Concerning the remark of the district attorney as to the nature of the defendant's statement, it was admitted in evidence. It was not exculpatory. Defendant admitted that he was in the room when the robbery was taking place and thereafter accepted the gun which was used to effect the robbery and sold it. The statement is incriminatory. It was read to the jury and they are authorized to make the decision whether the statement was incriminating. Griggs v. State, 146 Ga. App. 694 (4) ( 247 S.E.2d 219). Thus, defendant could not have been harmed by the stated conclusion of the district attorney.
2. Defendant contends it was error to allow "the alleged statement made by [the defendant], to be read to the jury." In the "Jackson-Denno" hearing, the state established that the defendant was read and explained his Miranda rights, signed the waiver, and made a statement. Under examination by his counsel, the defendant admitted he made the statement "freely and voluntarily" but "didn't understand it" — presumably referring to the explanation of his rights. The decision of the trial court is supported by the evidence of record. We find no merit to this enumeration.
3. The defendant argues the general grounds on appeal, although they were not enumerated as error.
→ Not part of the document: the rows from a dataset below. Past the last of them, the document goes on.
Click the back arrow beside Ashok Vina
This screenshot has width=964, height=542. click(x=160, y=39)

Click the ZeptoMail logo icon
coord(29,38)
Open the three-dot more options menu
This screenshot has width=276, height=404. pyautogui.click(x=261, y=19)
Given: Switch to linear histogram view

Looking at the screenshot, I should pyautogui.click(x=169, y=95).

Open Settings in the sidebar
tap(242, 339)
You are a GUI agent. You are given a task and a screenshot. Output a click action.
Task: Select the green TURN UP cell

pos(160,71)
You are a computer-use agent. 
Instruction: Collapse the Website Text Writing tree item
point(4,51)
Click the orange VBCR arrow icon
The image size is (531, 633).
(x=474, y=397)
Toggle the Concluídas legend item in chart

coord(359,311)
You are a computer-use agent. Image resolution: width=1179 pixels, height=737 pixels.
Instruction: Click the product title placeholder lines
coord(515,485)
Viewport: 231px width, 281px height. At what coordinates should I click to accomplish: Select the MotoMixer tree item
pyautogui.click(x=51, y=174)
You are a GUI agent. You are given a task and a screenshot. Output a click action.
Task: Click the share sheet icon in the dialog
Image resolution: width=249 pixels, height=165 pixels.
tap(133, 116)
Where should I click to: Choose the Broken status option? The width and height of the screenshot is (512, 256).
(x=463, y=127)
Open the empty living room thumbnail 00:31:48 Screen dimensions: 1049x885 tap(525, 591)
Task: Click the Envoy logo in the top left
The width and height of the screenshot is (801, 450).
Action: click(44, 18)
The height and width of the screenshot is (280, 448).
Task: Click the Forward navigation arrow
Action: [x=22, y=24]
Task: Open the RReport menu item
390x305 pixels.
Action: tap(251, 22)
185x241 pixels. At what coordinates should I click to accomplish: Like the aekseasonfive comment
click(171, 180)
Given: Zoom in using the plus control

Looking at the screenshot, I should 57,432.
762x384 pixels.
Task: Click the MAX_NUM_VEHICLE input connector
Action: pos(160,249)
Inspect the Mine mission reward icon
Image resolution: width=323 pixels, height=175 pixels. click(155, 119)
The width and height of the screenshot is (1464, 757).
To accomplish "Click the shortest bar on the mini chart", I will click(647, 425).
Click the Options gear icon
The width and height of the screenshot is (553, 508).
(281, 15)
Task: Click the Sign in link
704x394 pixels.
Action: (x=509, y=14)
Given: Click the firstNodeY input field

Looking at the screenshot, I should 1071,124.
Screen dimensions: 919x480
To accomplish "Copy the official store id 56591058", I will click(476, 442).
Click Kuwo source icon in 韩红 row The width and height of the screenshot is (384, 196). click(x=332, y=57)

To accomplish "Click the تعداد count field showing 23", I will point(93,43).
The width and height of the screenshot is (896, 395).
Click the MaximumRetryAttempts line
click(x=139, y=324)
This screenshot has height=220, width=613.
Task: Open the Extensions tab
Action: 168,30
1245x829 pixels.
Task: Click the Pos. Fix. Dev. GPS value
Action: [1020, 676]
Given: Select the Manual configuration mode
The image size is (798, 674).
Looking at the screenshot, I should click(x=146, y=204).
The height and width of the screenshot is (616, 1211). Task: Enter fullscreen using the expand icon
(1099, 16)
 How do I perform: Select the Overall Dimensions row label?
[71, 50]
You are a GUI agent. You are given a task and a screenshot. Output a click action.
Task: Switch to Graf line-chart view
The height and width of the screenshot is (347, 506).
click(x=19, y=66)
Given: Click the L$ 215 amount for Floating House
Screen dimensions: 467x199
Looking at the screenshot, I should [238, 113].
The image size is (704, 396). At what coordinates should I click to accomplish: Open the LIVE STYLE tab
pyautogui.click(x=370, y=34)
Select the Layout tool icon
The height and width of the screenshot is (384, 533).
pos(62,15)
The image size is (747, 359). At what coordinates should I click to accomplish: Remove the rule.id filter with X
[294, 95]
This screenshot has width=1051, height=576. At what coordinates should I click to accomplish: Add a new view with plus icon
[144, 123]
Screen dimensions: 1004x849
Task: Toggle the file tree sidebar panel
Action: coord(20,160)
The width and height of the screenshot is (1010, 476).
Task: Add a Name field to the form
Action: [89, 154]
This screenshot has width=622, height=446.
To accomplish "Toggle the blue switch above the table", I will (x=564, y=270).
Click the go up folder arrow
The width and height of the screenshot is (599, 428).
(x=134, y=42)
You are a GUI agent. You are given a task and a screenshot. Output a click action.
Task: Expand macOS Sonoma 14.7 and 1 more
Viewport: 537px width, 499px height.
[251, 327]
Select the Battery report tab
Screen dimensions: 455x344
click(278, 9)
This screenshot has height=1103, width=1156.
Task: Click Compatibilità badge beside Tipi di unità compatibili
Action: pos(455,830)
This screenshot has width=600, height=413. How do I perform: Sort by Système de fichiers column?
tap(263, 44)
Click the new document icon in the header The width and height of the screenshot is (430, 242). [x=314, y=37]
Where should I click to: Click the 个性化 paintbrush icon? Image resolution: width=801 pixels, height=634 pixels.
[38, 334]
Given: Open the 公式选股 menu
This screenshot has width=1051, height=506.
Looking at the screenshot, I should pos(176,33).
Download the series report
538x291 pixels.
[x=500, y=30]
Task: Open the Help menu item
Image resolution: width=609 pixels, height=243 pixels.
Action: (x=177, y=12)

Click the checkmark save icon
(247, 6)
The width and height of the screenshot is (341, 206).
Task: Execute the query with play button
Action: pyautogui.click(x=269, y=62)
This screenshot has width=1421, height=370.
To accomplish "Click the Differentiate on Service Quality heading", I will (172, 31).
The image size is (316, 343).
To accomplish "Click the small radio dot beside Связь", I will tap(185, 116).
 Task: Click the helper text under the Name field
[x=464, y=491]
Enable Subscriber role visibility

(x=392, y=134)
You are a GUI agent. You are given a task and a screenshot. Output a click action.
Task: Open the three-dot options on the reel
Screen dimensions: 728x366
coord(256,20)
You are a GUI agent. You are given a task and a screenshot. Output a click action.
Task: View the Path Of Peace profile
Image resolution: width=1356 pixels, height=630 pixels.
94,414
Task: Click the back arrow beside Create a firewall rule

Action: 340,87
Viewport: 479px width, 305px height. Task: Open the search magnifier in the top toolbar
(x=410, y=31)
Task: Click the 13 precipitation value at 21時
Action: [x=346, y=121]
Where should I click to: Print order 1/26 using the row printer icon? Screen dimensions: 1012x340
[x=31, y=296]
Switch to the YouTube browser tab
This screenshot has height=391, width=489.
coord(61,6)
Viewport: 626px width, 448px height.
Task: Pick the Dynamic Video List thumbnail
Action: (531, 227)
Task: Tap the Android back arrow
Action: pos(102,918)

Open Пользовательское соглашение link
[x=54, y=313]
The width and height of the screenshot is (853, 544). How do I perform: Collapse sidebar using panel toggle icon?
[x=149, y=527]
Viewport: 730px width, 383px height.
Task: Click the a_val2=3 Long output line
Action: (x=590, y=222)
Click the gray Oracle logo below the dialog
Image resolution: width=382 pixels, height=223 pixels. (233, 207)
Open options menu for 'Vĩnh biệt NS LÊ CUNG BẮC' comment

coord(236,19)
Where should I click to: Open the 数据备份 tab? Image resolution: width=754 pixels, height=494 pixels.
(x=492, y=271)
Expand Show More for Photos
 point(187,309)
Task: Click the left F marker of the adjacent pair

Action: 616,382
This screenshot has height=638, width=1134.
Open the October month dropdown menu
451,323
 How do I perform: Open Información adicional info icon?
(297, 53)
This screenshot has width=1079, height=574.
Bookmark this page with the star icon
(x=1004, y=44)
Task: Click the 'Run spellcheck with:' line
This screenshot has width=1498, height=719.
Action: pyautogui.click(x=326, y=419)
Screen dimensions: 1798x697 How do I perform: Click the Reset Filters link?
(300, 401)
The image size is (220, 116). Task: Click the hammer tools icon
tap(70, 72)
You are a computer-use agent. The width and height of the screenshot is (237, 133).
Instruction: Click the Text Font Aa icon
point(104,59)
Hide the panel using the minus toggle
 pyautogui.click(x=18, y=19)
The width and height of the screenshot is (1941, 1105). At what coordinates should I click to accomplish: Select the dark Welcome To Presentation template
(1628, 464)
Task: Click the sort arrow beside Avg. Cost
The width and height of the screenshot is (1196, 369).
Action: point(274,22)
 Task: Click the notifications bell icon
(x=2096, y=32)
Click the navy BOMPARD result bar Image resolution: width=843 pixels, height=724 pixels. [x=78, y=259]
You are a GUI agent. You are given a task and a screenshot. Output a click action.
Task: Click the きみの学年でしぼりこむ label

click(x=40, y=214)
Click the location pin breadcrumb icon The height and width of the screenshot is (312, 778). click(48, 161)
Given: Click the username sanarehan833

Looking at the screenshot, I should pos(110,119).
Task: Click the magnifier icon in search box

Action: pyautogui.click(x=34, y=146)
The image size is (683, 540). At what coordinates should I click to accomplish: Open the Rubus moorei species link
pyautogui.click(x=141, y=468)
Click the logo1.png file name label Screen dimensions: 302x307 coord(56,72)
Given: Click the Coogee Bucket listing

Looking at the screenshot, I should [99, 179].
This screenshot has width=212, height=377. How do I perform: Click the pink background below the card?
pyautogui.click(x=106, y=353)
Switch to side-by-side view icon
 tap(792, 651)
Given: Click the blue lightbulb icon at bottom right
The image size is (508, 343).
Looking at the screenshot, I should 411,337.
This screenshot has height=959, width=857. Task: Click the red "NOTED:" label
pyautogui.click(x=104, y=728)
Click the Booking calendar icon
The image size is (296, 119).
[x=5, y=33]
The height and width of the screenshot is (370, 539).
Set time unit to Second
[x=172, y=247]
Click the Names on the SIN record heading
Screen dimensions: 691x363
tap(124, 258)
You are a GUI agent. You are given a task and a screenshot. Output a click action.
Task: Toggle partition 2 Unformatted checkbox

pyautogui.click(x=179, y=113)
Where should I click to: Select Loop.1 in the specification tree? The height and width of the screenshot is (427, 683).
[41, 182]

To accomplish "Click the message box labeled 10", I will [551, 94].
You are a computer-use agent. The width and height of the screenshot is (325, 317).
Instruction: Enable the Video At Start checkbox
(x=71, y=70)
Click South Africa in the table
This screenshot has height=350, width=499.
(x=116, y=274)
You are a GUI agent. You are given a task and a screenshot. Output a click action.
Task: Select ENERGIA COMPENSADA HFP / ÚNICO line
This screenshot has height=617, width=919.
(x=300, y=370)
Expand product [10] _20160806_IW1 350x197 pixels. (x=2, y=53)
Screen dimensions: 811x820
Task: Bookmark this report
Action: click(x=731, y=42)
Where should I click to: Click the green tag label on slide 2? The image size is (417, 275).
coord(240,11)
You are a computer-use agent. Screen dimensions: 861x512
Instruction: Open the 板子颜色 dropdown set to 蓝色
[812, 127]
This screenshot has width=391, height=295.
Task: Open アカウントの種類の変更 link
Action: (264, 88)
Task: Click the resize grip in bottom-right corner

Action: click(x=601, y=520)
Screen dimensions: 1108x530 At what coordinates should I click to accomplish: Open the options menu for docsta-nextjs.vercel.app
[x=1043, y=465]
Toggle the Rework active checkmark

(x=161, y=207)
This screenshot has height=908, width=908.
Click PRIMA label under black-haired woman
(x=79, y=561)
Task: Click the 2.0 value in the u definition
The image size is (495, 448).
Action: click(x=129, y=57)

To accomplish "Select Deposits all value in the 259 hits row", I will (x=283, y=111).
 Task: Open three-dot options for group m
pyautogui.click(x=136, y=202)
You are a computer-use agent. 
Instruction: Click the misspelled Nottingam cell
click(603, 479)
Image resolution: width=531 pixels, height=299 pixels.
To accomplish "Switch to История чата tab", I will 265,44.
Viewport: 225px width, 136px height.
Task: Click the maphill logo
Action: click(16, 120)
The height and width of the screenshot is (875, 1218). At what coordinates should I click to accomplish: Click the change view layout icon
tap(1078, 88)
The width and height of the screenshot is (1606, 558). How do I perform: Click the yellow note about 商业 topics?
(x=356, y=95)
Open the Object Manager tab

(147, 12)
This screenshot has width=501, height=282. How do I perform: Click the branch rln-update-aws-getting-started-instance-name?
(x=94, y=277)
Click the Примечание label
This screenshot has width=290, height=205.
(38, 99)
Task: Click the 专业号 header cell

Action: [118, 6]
Defendant admitted his presence in the room during the robbery. One victim testified that she was held by the defendant during the robbery. A security guard saw the three men — including the defendant — exit the room after the robbery took place. This enumeration is without merit.
4. In view of the evidence against the defendant, including his own statement of the extent of his participation, and his identification by one of the persons who had been robbed, it is "highly probable" that any remark by the district attorney did not contribute to the judgment. Johnson v. State, 238 Ga. 59, 61 ( 230 S.E.2d 869).
Judgment affirmed. Smith and Birdsong, JJ., concur.